Manfred said that he leaves the decision to hold Pride-designated games to the teams themselves, on account that they know their markets better. It's worth noting that 29 of the 30 teams are seeing it fit to hold Pride nights in 2023. The Texas Rangers are the only exception, according to OutSports' recent overview.

Manfred also explained the league's stance on why teams wearing Pride-inspired logos or patches.

"We have told teams, in terms of actual uniforms, hats, bases that we don't think putting logos on them is a good idea just because of the desire to protect players," Manfred said, according to Chelsea Janes of the Washington Post, "not putting them in a position of doing something that may make them uncomfortable because of their personal views."

The Tampa Bay Rays made headlines last season when several of their players elected against wearing the team's rainbow-themed gear, citing their personal beliefs. MLB, evidently wanting to avoid similar issues this year, issued an edict urging teams to not use uniform space on causes that were not selected by the league itself. 

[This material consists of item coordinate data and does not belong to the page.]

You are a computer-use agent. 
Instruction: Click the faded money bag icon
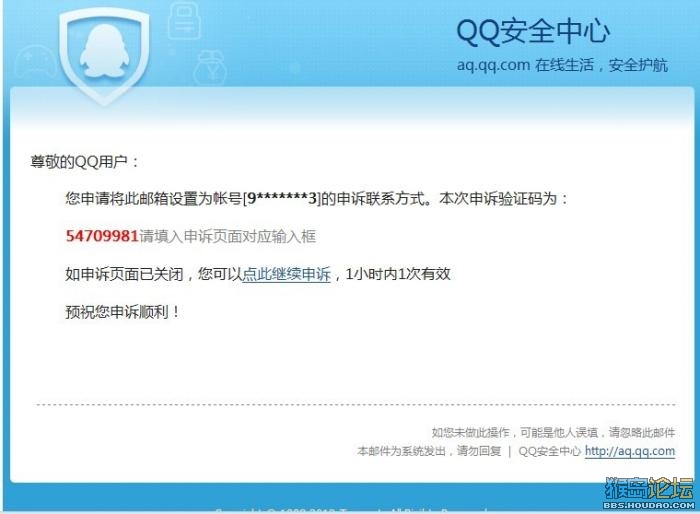tap(210, 68)
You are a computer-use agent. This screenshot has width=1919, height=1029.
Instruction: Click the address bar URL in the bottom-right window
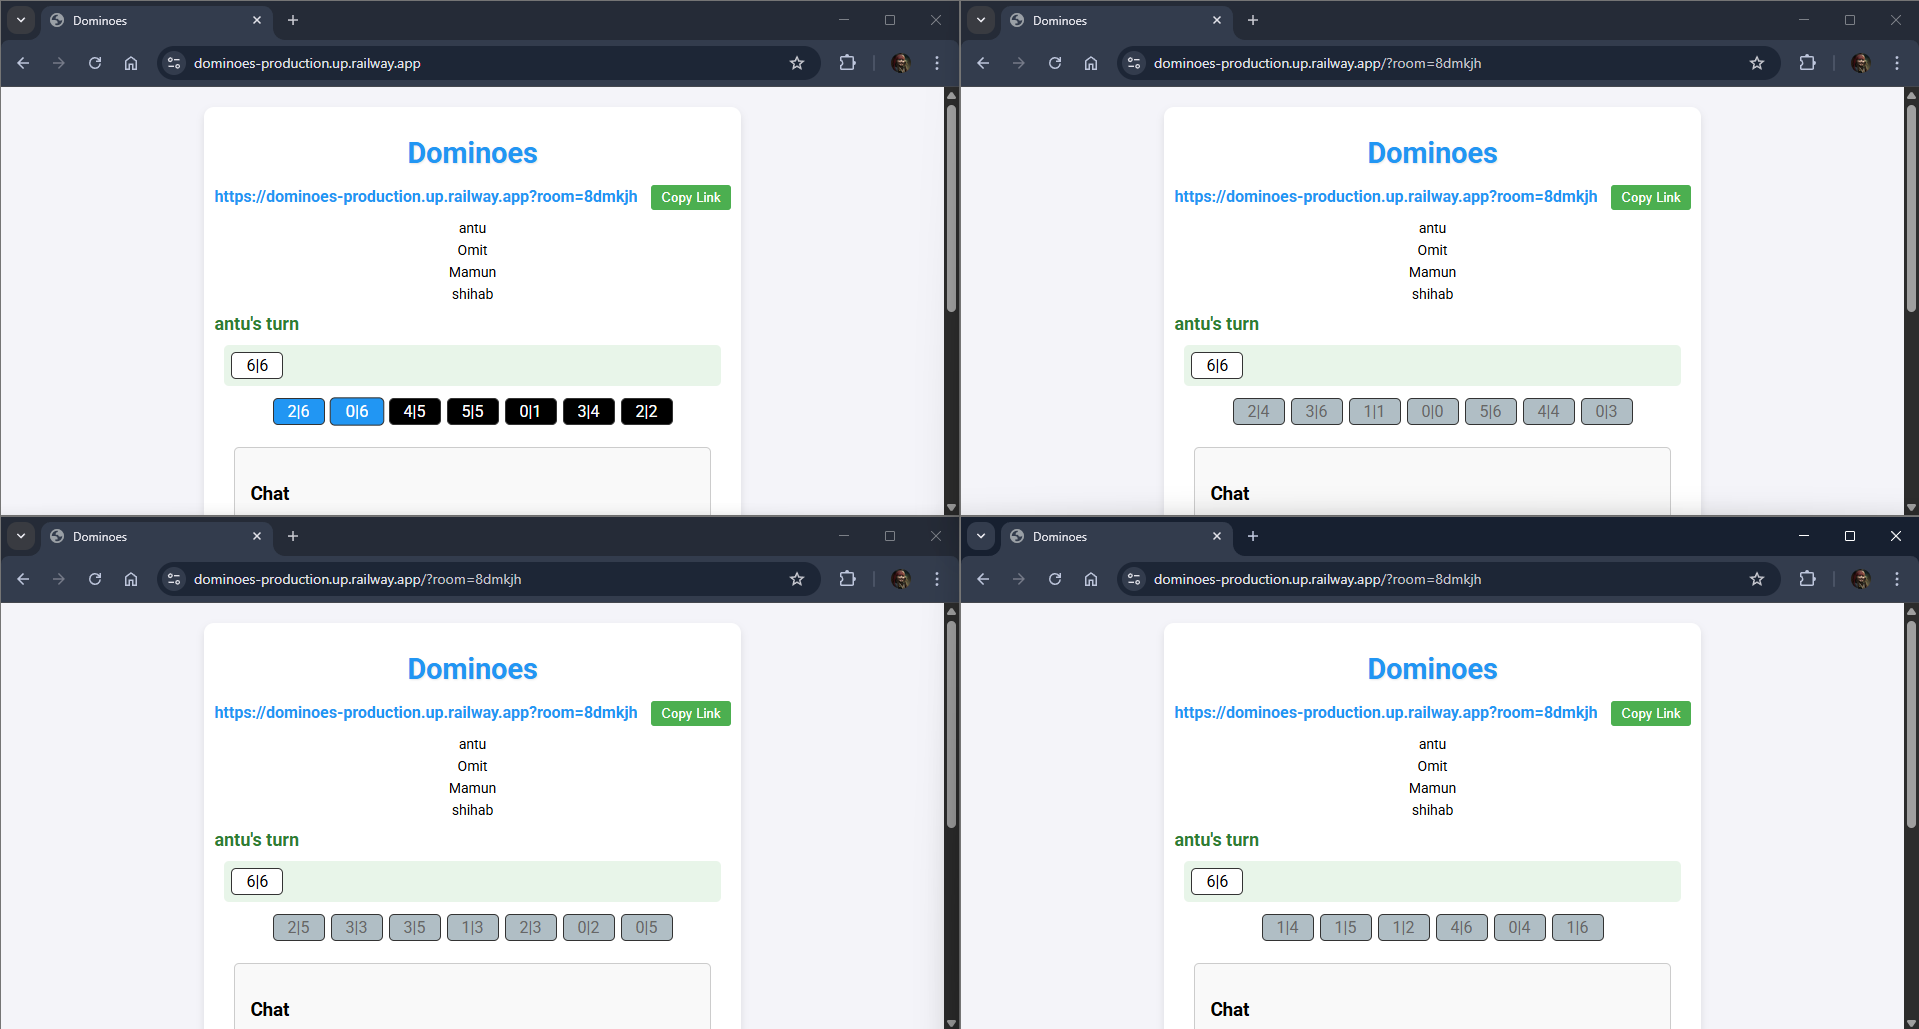pyautogui.click(x=1317, y=579)
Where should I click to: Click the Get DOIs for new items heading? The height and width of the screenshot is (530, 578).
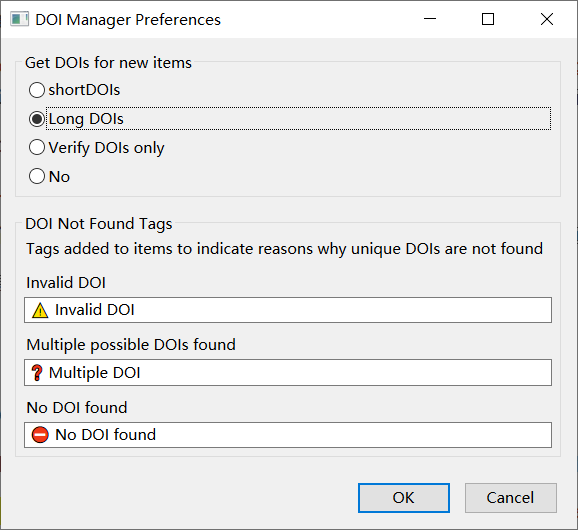(108, 63)
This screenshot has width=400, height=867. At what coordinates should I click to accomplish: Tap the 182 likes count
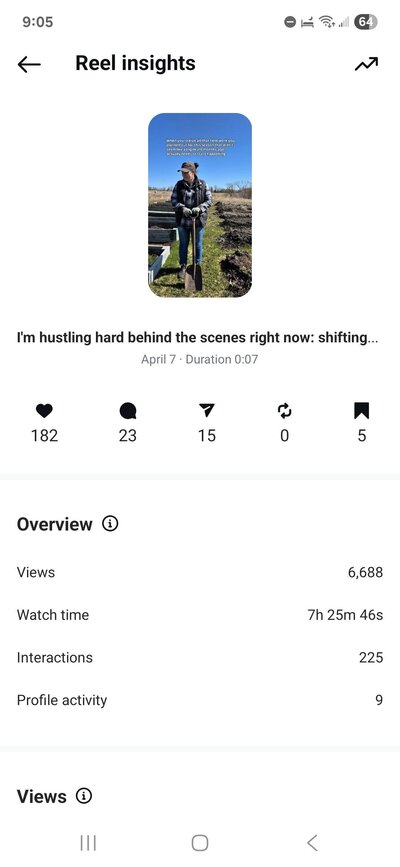pos(44,436)
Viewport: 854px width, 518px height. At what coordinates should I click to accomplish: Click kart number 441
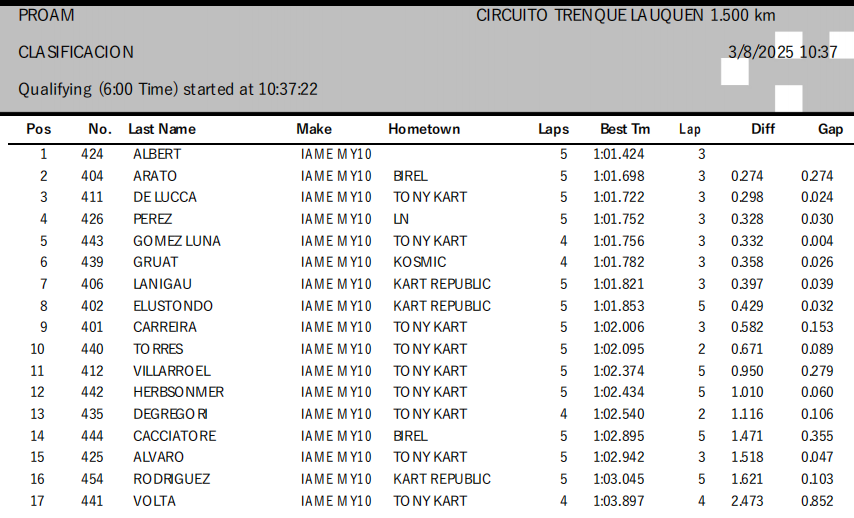pos(93,501)
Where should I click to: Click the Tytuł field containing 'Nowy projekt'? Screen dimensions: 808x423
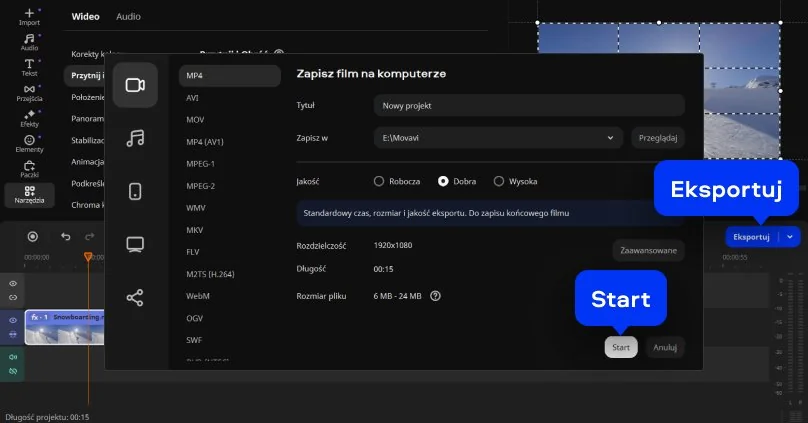[x=529, y=105]
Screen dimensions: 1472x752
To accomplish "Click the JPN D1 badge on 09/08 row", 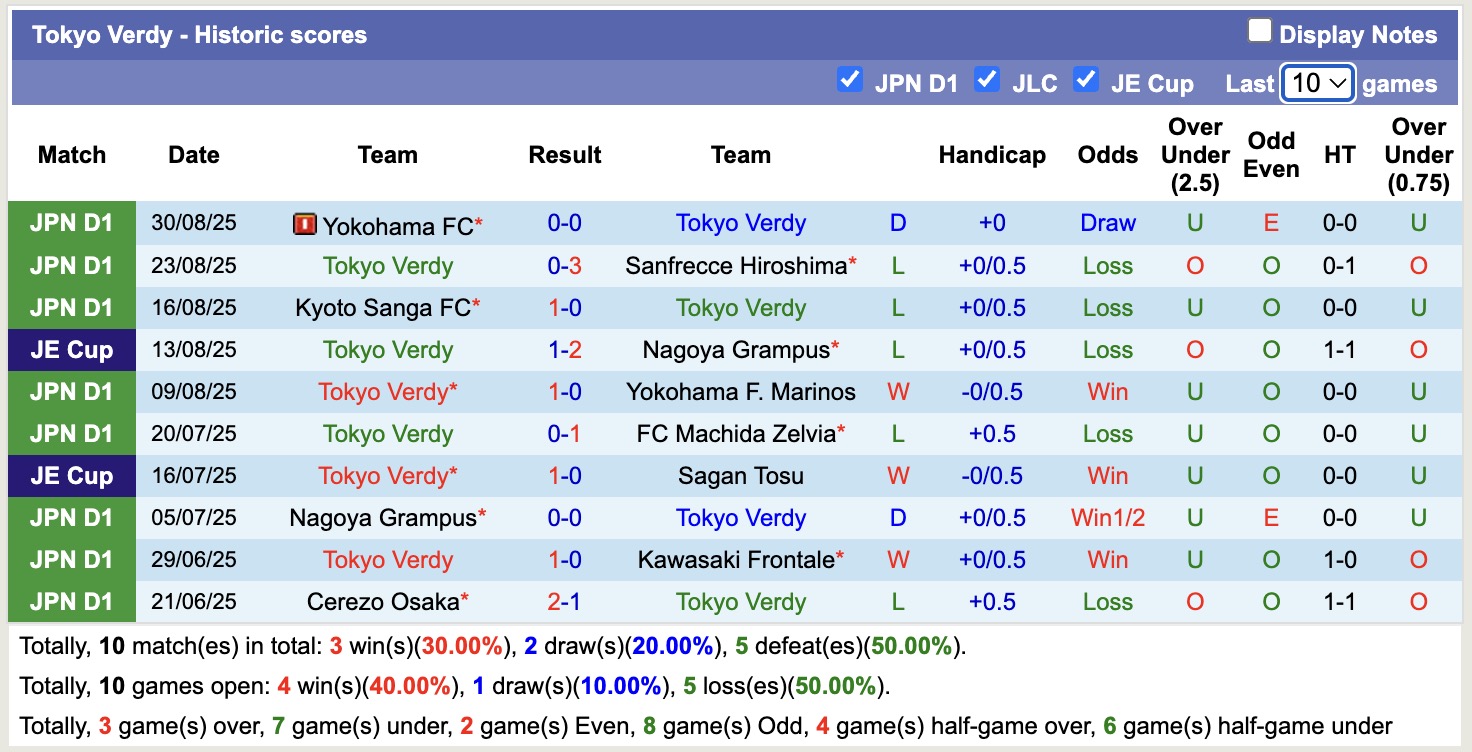I will tap(71, 391).
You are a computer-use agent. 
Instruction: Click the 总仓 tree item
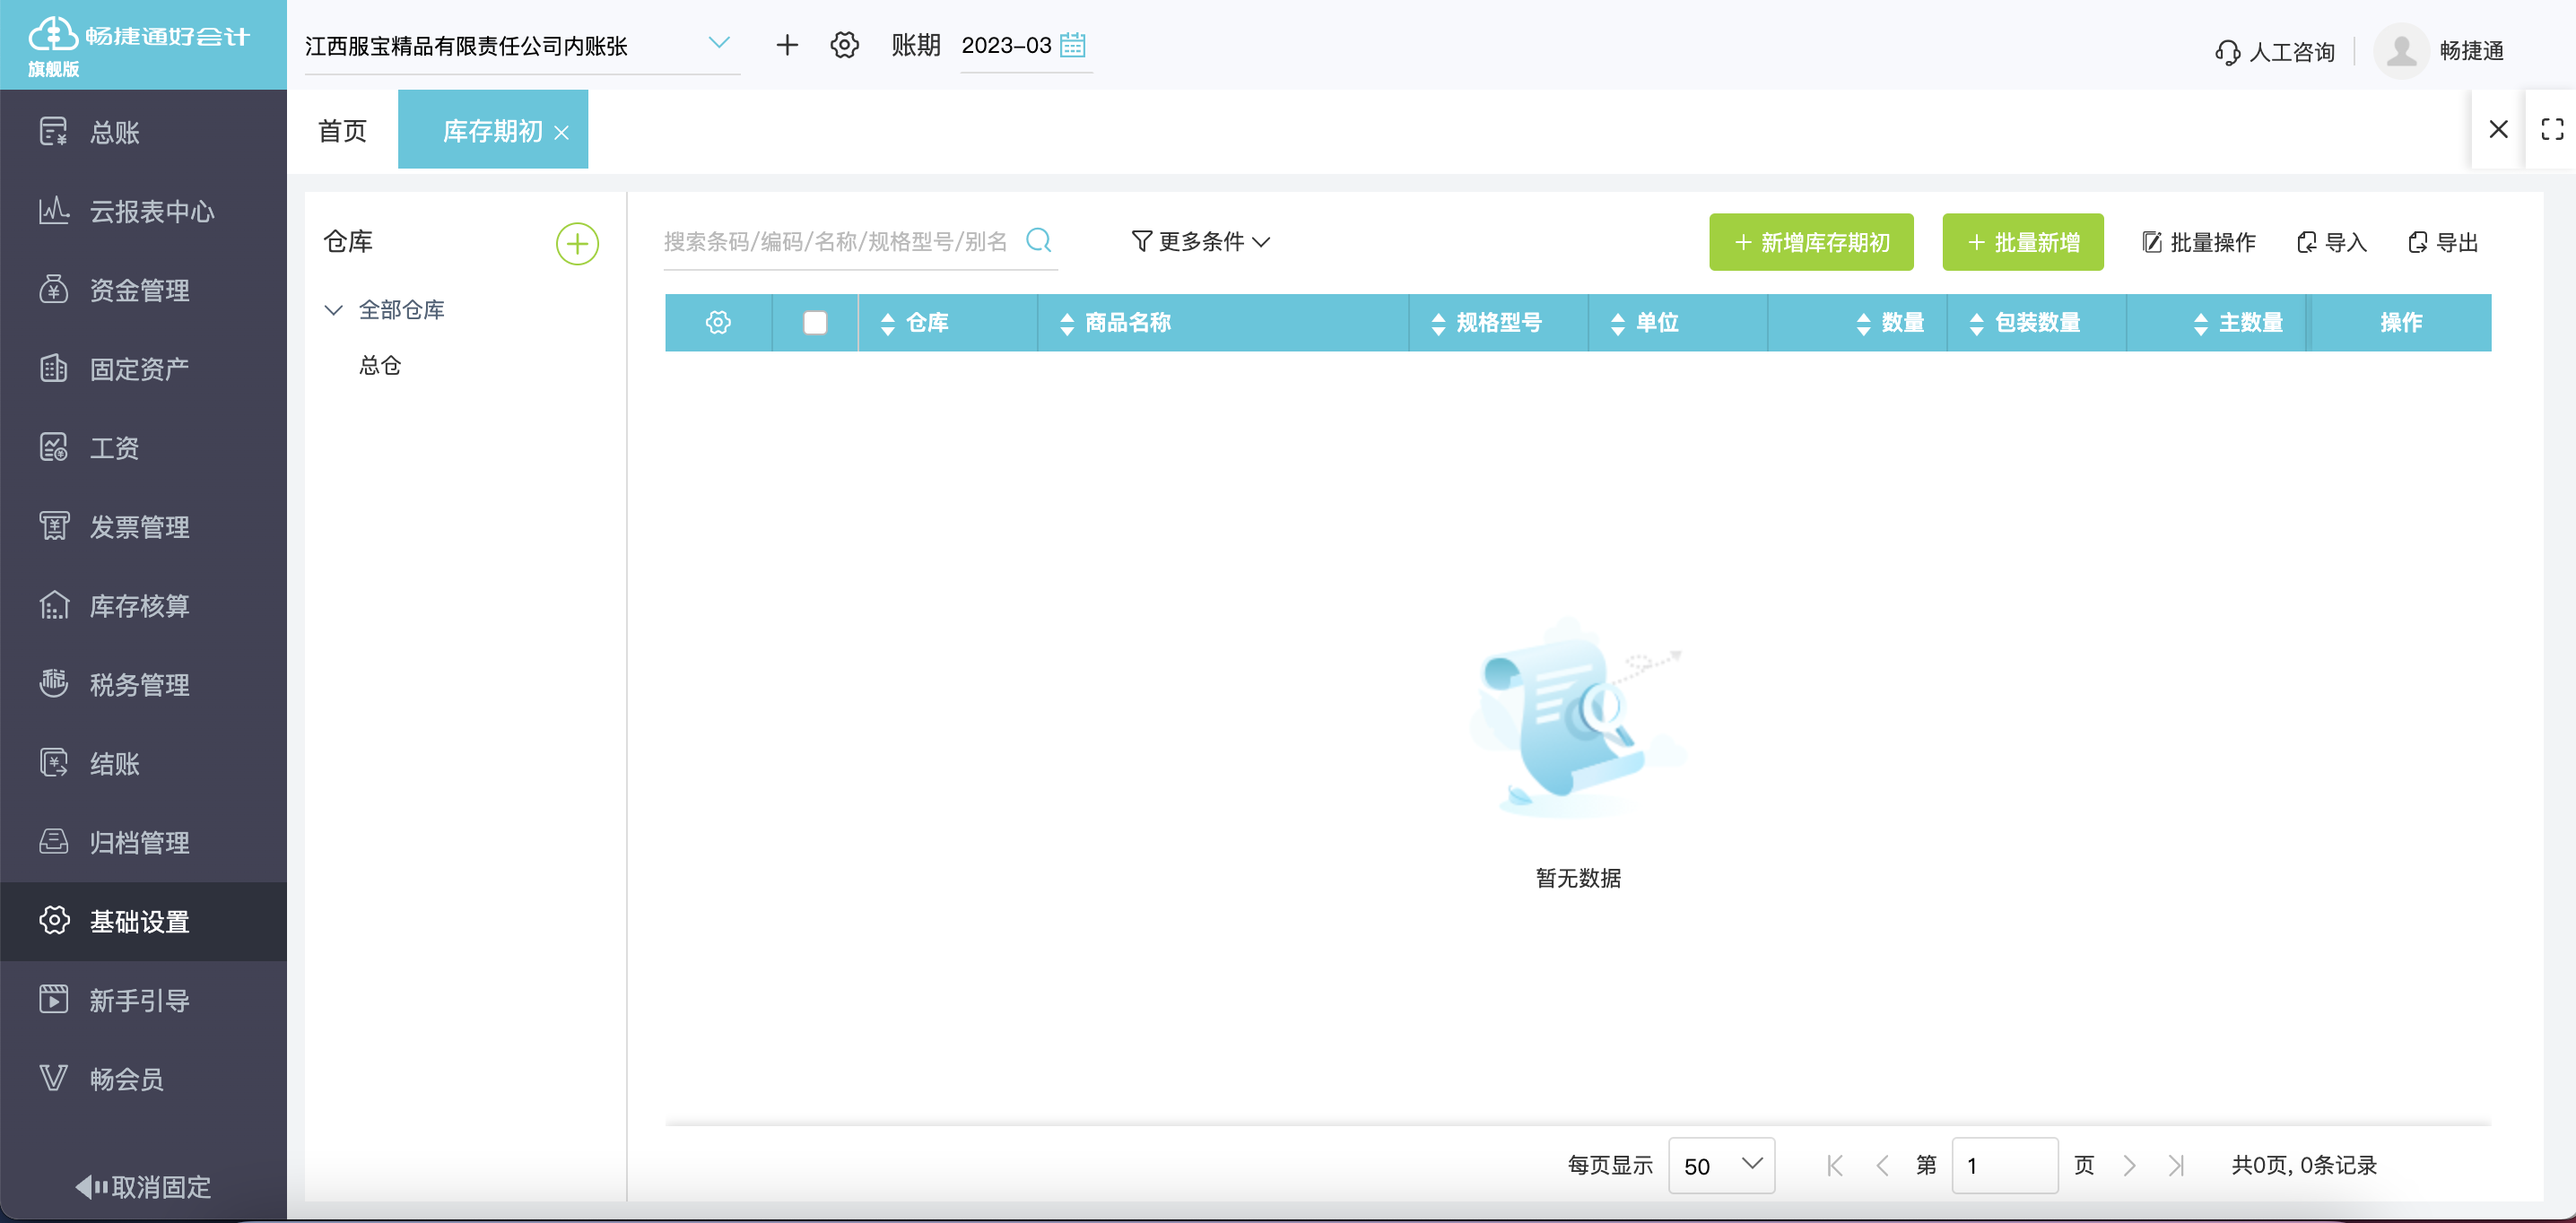(x=381, y=366)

Here's more on that, courtesy of Marc Topkin of the Tampa Bay Times:

The Rays changed their plan for this year's celebration after teams were told at an owners meeting in February that MLB did not want uniform space used to promote specific causes that were not league-driven, such as for Mother's Day or to honor Jackie Robinson. (MLB's directive followed not only the Rays' 2022 issues but also considerable controversy over several NHL teams canceling or altering plans for Pride night events due to players' objections.)

MLB did permit the Giants and Dodgers to wear Pride patches this season because of a preexisting agreement, per Topkin.

Teams have found different ways to show their support for Pride and the LGBTQIA+ community. The Rays, for their part, have added a decal to their right-field wall that reads "Baseball is for Everyone."